A rendering of the proposed Metropolitan Park outside Citi Field. Credit: Metropolitan Park

Mets billionaire owner Steve Cohen and partners moved forward on Tuesday in their bid to build a casino near Citi Field.

The Hard Rock at Metropolitan Park won unanimous approval from a local committee for an $8 billion project, the fourth and final proposal still under consideration in a yearslong competition for three lucrative downstate casino licenses. The state Gaming Commission will award the licenses in December.

The three other bids are for Bally’s Bronx, at a golf course formerly run by the Trump Organization, and at MGM Empire City and Resorts World New York City, existing racinos that already have limited gambling facilities in Yonkers and Aqueduct Racetrack in Queens.
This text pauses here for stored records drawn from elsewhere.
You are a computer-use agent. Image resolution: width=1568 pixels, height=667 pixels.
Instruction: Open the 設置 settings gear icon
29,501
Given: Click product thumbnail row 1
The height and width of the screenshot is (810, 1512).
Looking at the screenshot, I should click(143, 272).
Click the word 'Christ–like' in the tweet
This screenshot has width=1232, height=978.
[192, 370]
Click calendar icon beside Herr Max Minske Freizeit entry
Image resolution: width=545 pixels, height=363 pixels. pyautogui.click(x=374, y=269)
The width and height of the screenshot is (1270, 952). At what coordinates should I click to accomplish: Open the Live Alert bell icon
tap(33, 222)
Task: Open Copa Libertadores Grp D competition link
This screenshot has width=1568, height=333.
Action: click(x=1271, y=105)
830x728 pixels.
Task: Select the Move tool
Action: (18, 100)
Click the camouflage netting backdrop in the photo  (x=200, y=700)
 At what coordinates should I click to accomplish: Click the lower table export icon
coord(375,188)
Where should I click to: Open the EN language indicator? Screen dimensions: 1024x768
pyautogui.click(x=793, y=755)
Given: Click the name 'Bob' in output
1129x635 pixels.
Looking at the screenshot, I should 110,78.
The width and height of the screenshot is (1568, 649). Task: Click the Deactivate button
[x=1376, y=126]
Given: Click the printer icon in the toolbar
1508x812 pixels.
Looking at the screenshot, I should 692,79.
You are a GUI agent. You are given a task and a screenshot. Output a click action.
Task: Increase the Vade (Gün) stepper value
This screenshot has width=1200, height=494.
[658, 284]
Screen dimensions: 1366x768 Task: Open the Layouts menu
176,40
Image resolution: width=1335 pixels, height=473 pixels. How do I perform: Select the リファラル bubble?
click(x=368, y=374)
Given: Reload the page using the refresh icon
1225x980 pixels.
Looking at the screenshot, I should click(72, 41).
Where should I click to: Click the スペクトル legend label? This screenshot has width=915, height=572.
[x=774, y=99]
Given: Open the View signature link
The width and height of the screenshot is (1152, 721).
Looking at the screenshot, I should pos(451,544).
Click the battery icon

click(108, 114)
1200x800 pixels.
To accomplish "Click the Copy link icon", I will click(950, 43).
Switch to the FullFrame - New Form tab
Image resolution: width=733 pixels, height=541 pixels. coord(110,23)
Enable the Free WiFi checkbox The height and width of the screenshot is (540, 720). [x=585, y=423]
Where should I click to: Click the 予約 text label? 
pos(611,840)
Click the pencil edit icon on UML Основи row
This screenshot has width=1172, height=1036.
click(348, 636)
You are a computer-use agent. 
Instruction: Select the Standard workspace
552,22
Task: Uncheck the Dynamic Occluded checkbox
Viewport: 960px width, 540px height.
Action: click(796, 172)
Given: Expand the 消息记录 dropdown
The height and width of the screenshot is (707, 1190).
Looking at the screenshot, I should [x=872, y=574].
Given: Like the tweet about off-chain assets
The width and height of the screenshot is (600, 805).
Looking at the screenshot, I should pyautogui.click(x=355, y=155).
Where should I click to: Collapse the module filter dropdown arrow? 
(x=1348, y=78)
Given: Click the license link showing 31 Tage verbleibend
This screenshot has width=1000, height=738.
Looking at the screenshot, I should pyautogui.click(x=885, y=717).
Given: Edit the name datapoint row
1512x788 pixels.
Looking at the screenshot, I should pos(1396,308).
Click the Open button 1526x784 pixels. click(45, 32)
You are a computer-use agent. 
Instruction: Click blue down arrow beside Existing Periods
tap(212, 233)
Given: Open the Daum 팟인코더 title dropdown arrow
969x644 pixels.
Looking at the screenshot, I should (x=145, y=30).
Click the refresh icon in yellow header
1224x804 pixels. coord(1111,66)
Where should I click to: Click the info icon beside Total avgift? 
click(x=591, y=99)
Metropolitan Park would bring 5,000 slot machines, 375 dealer tables, and 30 poker tables to Willets Point, along with a 5,650-seat event venue and 1,000 hotel rooms. The project would be built on 50 acres the partnership says was mapped as parkland in the 1960s but only ever used as parking lots.

WHAT NEWSDAY FOUND

  • The Hard Rock at Metropolitan Park won unanimous approval from a local committee for an $8 billion project at Citi Field.
  • The state Gaming Commission will award the licenses in December.
  • Metropolitan Park would bring 5,000 slot machines, 375 dealer tables, and 30 poker tables to Willets Park, along with a 5,650-seat event venue and 1,000 hotel rooms.

The redevelopment would include 25 acres of green space and a food court where some street vendors who now sell on nearby Roosevelt Avenue could do business. In total, the partnership says in filings on the state gaming commission website, it will invest $1.75 billion in "community needs including infrastructure, open space and parks" while creating thousands of jobs with an average total compensation of $140,000.

All six members of the Metropolitan Community Advisory Committee voted in support of the Metropolitan Park proposal in a lightly attended meeting at Queens Borough Hall where many of the attendees wore buttons or stickers that proclaimed "I support Met Park."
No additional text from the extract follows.